Memories

During a late night walk with our dog Nova my daughter Lucy asked me what memories linger from childhood. (Clearly she has absorbed her father’s unusual conversation starters!) On a Thanksgiving weekend it was a well-timed question. Oddly all of the memories that came to me were moments, fleeting experiences of standing here or sliding down a hill there or skating on a homemade rink in a backyard. I had assumed these memories would be more substantial, they would point to some significant event, some turning point in my life, reveal some deeper truth about me or how I perceived others. No such luck.
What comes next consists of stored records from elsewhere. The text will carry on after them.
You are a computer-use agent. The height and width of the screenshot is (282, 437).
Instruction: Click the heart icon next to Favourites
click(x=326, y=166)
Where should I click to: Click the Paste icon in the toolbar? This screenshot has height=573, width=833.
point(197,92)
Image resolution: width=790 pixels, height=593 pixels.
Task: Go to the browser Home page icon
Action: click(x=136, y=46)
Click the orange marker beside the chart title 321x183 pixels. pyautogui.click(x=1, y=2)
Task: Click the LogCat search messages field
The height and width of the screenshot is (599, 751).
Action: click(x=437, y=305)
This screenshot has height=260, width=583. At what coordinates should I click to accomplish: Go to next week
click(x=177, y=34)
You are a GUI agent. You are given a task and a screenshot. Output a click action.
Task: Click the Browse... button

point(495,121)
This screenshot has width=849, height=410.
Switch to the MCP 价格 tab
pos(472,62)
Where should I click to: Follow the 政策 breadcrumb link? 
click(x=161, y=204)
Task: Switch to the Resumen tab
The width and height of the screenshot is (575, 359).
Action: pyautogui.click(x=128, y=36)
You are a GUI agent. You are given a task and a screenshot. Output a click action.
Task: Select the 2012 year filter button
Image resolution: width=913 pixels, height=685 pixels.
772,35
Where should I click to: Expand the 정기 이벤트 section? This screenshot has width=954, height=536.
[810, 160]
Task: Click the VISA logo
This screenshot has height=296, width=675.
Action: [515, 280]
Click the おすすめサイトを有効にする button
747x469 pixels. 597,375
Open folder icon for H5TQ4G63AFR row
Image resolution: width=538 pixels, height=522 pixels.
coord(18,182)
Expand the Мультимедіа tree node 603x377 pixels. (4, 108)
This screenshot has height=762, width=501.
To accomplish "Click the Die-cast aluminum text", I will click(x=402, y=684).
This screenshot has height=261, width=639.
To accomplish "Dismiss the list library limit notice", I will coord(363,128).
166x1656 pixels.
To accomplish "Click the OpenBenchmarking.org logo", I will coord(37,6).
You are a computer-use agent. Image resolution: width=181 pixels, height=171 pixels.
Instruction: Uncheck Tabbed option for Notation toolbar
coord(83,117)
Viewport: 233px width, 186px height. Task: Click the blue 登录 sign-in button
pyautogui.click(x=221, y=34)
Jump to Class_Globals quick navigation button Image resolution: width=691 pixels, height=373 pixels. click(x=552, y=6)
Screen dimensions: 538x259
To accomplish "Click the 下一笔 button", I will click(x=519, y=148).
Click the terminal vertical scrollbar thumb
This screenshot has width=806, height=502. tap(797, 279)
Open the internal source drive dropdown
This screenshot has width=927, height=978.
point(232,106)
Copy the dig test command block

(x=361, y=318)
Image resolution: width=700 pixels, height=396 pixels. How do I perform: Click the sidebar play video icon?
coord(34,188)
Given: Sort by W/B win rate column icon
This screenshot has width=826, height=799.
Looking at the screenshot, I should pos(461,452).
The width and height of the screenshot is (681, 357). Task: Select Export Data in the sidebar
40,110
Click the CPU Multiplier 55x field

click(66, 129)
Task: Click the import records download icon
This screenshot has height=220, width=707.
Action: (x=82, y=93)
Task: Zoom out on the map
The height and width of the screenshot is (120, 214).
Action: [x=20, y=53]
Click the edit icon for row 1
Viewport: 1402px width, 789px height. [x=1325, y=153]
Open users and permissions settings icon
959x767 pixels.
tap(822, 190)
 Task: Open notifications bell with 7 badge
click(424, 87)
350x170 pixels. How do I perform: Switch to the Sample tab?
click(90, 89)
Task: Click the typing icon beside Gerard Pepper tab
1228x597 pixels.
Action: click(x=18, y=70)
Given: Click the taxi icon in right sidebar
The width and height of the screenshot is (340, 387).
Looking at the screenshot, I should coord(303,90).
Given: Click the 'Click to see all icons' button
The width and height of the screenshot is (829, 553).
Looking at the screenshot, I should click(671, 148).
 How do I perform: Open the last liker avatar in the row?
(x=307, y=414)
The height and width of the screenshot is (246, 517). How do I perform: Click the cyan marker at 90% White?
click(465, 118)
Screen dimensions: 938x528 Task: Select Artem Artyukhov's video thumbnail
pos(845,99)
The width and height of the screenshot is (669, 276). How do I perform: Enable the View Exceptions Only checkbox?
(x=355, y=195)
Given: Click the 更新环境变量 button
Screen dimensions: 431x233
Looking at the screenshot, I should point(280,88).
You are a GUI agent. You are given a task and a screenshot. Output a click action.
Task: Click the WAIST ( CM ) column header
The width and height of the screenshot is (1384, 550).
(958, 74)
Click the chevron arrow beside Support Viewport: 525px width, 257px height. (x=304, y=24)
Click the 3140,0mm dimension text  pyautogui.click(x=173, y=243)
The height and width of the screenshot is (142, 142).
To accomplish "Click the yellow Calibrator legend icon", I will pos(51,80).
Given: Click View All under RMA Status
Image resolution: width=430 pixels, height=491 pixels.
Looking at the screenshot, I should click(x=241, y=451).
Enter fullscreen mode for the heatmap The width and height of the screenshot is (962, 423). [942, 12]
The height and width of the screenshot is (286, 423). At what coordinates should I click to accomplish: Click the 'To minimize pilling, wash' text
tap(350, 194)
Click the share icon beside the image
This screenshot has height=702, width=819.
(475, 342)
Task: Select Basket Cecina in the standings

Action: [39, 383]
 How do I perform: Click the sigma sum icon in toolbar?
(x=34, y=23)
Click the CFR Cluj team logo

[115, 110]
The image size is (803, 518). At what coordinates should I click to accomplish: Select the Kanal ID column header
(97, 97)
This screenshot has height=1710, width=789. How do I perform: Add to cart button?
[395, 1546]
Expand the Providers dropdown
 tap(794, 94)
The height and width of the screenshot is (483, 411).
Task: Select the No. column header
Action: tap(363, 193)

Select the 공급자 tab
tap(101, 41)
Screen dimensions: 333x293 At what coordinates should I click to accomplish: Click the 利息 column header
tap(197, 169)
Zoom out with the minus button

I wonder when I retire and look back on my working life if this is what it will be like. I think the lasting memories will likely be less the content of these matters and more the smells, the sensations, the colours, the rush of adrenaline, the feeling of peace or excitement.

I watch colleagues, friends, and family, all busy accumulating, pondering how to hold all the things that have amassed in their homes and offices, worried all the time about how they will find room for all the “memories”. The cynic in me wonders how these things can hold memories if they are piled so high you cannot see what is underneath. My late mother and I would argue about such things. I remember her once confessing she could not let things go because she worried if items left the house memories of that person would leave as well. When I asked her how often she thought of the person given how those items were buried in the basement she looked at me and said, “You don’t live here anymore.” Ouch.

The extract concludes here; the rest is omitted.